鐘魚直覺心裏一暖,笑著對田凱點了點頭,猛地感覺手上傳來力度,順著感覺看過去,是何馳攥著自己握成拳的手又緊了緊。

他?是介意了嗎?

他和她在一起了?握在一起的手有些晃眼,田凱收了收心神,內心告訴著自己他們本來就是一對,他等了她那麽多年。

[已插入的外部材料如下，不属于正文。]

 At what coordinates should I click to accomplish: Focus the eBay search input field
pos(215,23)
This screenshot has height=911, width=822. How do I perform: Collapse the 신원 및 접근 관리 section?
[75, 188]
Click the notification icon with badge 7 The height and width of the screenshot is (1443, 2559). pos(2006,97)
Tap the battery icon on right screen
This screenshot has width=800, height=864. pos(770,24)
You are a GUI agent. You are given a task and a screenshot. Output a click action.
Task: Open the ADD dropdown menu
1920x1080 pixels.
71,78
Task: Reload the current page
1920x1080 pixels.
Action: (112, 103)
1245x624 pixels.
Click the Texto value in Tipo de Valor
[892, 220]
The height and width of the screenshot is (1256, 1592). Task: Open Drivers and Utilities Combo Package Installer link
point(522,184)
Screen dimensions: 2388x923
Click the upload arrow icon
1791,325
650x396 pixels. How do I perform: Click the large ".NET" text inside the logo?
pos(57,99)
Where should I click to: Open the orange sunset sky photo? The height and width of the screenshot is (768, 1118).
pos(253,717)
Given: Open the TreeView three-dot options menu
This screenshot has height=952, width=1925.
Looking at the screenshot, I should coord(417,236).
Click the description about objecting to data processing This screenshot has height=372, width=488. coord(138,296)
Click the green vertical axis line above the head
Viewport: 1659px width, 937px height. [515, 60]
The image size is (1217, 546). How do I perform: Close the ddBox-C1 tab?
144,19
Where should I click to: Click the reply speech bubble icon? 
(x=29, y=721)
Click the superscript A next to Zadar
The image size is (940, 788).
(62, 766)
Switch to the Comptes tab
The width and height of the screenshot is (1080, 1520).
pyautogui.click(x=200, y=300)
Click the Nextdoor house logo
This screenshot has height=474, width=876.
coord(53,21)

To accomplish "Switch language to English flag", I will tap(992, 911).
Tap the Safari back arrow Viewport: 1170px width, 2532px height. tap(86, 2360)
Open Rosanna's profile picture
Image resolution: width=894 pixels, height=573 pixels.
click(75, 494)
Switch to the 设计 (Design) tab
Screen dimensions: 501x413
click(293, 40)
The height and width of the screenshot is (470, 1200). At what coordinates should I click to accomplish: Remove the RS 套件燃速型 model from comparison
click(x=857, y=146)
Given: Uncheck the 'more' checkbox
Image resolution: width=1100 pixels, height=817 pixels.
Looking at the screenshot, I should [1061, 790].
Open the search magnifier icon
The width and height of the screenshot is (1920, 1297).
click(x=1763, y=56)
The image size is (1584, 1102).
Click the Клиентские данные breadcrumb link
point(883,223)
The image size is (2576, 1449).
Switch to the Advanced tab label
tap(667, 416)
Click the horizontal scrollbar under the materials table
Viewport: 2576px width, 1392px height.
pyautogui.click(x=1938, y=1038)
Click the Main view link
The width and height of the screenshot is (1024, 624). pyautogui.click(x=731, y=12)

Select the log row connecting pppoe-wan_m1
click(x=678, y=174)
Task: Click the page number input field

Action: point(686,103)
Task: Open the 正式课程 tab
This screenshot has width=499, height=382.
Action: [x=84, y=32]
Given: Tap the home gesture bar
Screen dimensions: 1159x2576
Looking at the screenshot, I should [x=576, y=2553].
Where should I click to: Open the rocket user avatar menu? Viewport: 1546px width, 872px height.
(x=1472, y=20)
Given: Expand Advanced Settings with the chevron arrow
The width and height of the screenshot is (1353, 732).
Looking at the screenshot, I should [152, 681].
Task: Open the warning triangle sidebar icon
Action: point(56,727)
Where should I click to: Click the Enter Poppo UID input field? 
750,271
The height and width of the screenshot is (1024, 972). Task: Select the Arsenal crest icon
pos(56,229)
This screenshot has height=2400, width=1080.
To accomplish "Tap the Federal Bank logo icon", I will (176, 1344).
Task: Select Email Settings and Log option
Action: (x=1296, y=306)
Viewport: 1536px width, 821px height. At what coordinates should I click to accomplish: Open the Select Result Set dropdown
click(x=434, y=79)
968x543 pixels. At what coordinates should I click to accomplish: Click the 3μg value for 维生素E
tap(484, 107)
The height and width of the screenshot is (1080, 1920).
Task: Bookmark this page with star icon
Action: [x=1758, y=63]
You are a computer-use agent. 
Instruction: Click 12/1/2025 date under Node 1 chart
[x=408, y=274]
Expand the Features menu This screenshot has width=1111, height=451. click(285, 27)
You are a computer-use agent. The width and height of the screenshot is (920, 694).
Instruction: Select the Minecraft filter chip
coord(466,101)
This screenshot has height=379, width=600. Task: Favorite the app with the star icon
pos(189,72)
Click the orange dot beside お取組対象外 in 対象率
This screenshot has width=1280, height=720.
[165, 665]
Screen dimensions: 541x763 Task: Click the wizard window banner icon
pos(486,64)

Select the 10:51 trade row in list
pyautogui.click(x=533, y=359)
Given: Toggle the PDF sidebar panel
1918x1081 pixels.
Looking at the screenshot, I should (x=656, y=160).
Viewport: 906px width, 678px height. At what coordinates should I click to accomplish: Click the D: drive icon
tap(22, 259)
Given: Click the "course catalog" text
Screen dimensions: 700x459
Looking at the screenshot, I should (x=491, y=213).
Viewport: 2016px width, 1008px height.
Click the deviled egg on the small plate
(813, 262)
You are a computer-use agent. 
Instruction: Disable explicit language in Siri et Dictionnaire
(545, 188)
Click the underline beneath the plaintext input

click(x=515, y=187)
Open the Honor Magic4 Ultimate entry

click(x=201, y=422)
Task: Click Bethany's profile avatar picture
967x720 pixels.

三個人的表情在李雪的眼裏變得更是深不可測,她好不容易有機會和這個女人談一談,哭一哭,求她放過自己和孩子,可是她感覺她要失去這個機會了。

“鐘小姐,你不是不能生了嗎,不是還沒有孩子嗎?我賠你一個孩子,你要男孩女孩,我有,我有。”想了想,李雪並不想錯過這個機會,轉向鐘魚著急的說道。

楞在原地原地的不光有田凱,還有他身後的陳震。

鐘魚驚恐的睜大眼睛,看著楞住的田凱和陳震,又側過頭看著何馳,看他並不吃驚,他們應該早就知道了吧。

看著鐘魚眼裏的驚恐,何馳怒火中燒,他不想再忍這個口無遮攔的女人。

“滾。”爆喝而出,何馳眼裏燃起熊熊烈火。

李雪看到這裏嚇得連連後腿,自己說的沒錯啊,警察是這麽說的,醫生也是這麽說的,難道自己說錯了嗎?

以前殷江活著的時候吵著要個兒子,好在他能帶回來不少錢,自己和孩子過的也不錯,索性也就隨了他一個接著一個的生。

可是殷江死了,她徹底沒了經濟來源,聽說還要賠償一大筆錢給鐘魚,她瞬間就沒了主意,最後是麗麗的老公徐峰給自己出了個主意才來試試。

現在家裏好幾個孩子到處都用錢,她本想著利用鐘魚不能再生,沒有孩子,把自己的孩子給她一個,順便讓她放過自己,也給孩子一條更好的路,可是面對暴怒得何馳,她楞楞的站在原地忘了哭。

房間裏除了李雪懷裏的孩子還在哭著就是一片寂靜。

陳震、田凱在等著鐘魚的決定。

何馳則擋在鐘魚旁邊狠狠地瞪著李雪,他恨不得撕了這個女人。

“對不起,李女士,我有一個女兒,她叫鐘旗,您的好意我只能心領了。”良久,鐘魚選擇笑著面對李雪,不管她是來幹嘛的,她都不能這樣做。

聽到這句話田凱和陳震也只當李雪病急亂投醫。

“還有,李女士,既然生下來就要負責,請善待你的每一個孩子,他們都是親自折了自己的翅膀來到你身邊。”鐘魚看著靠在護士懷裏的李雪和她懷裏的孩子,字字珠璣,點點瑯玕。

她看著她,她卻不敢擡頭與她對視。

何馳聽到這句話心裏也是一松,他的鐘魚怎麽可能這麽輕易被打倒。

“護士小姐,你先把她帶出去吧,我女兒要休息了。”良久沒有開口的陳震也頗為不滿的看著李雪。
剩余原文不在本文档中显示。